(Data extracted from a collection)
# # #

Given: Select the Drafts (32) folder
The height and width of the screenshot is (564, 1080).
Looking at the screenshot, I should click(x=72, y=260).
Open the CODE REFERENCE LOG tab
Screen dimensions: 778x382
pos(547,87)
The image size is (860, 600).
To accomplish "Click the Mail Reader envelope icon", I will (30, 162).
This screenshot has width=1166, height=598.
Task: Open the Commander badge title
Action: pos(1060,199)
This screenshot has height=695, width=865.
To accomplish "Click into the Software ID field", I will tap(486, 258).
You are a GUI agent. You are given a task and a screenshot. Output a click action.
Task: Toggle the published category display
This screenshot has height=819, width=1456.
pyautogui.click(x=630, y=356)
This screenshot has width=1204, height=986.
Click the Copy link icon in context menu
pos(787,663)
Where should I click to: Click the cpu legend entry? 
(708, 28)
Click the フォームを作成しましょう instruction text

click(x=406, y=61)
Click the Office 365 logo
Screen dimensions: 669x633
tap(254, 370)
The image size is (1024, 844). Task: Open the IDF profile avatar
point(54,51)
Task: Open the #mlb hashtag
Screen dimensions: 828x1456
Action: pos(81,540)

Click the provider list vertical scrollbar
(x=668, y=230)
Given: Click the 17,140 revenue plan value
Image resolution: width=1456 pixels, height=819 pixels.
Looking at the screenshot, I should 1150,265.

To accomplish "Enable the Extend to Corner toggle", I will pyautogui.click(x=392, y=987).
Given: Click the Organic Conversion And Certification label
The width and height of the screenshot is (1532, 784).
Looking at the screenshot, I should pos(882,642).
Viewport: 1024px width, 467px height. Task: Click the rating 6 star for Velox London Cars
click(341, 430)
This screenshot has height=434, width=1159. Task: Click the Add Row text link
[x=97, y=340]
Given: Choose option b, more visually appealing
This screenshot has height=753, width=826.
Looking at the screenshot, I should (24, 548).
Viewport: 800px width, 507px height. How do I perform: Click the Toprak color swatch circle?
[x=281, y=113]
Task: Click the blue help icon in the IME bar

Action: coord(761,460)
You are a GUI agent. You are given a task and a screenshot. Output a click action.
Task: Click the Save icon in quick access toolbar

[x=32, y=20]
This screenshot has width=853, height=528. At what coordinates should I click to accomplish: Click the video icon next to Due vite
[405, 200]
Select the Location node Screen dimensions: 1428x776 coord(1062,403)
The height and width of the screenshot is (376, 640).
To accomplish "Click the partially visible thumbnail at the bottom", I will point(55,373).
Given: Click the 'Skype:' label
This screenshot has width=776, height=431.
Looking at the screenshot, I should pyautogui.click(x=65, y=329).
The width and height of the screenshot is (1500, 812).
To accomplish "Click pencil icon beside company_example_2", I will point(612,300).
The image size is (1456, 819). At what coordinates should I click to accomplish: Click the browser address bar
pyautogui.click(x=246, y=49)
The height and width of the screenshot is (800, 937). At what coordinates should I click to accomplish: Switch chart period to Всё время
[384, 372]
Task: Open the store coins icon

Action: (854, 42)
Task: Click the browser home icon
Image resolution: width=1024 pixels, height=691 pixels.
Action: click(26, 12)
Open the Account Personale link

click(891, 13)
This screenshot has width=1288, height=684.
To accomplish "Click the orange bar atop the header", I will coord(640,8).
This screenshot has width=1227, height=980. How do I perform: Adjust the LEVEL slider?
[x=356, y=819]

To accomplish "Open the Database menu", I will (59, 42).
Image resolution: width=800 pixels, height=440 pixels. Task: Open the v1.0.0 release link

# # #

WHAT YOU HAVE TO DO: Transcribe all of the data so that each line matches the source exactly.

OUTPUT FOR THIS TASK:
Given: Select the Drafts (32) folder
The height and width of the screenshot is (564, 1080).
Looking at the screenshot, I should click(x=72, y=260).
Open the CODE REFERENCE LOG tab
Screen dimensions: 778x382
pos(547,87)
The image size is (860, 600).
To accomplish "Click the Mail Reader envelope icon", I will (30, 162).
This screenshot has width=1166, height=598.
Task: Open the Commander badge title
Action: pos(1060,199)
This screenshot has height=695, width=865.
To accomplish "Click into the Software ID field", I will tap(486, 258).
You are a GUI agent. You are given a task and a screenshot. Output a click action.
Task: Toggle the published category display
This screenshot has height=819, width=1456.
pyautogui.click(x=630, y=356)
This screenshot has width=1204, height=986.
Click the Copy link icon in context menu
pos(787,663)
Where should I click to: Click the cpu legend entry? 
(708, 28)
Click the フォームを作成しましょう instruction text

click(x=406, y=61)
Click the Office 365 logo
Screen dimensions: 669x633
tap(254, 370)
The image size is (1024, 844). Task: Open the IDF profile avatar
point(54,51)
Task: Open the #mlb hashtag
Screen dimensions: 828x1456
Action: pos(81,540)

Click the provider list vertical scrollbar
(x=668, y=230)
Given: Click the 17,140 revenue plan value
Image resolution: width=1456 pixels, height=819 pixels.
Looking at the screenshot, I should 1150,265.

To accomplish "Enable the Extend to Corner toggle", I will pyautogui.click(x=392, y=987).
Given: Click the Organic Conversion And Certification label
The width and height of the screenshot is (1532, 784).
Looking at the screenshot, I should pos(882,642).
Viewport: 1024px width, 467px height. Task: Click the rating 6 star for Velox London Cars
click(341, 430)
This screenshot has height=434, width=1159. Task: Click the Add Row text link
[x=97, y=340]
Given: Choose option b, more visually appealing
This screenshot has height=753, width=826.
Looking at the screenshot, I should (24, 548).
Viewport: 800px width, 507px height. How do I perform: Click the Toprak color swatch circle?
[x=281, y=113]
Task: Click the blue help icon in the IME bar

Action: coord(761,460)
You are a GUI agent. You are given a task and a screenshot. Output a click action.
Task: Click the Save icon in quick access toolbar

[x=32, y=20]
This screenshot has width=853, height=528. At what coordinates should I click to accomplish: Click the video icon next to Due vite
[405, 200]
Select the Location node Screen dimensions: 1428x776 coord(1062,403)
The height and width of the screenshot is (376, 640).
To accomplish "Click the partially visible thumbnail at the bottom", I will point(55,373).
Given: Click the 'Skype:' label
This screenshot has width=776, height=431.
Looking at the screenshot, I should pyautogui.click(x=65, y=329).
The width and height of the screenshot is (1500, 812).
To accomplish "Click pencil icon beside company_example_2", I will point(612,300).
The image size is (1456, 819). At what coordinates should I click to accomplish: Click the browser address bar
pyautogui.click(x=246, y=49)
The height and width of the screenshot is (800, 937). At what coordinates should I click to accomplish: Switch chart period to Всё время
[384, 372]
Task: Open the store coins icon

Action: (854, 42)
Task: Click the browser home icon
Image resolution: width=1024 pixels, height=691 pixels.
Action: click(26, 12)
Open the Account Personale link

click(891, 13)
This screenshot has width=1288, height=684.
To accomplish "Click the orange bar atop the header", I will coord(640,8).
This screenshot has width=1227, height=980. How do I perform: Adjust the LEVEL slider?
[x=356, y=819]

To accomplish "Open the Database menu", I will (59, 42).
Image resolution: width=800 pixels, height=440 pixels. Task: Open the v1.0.0 release link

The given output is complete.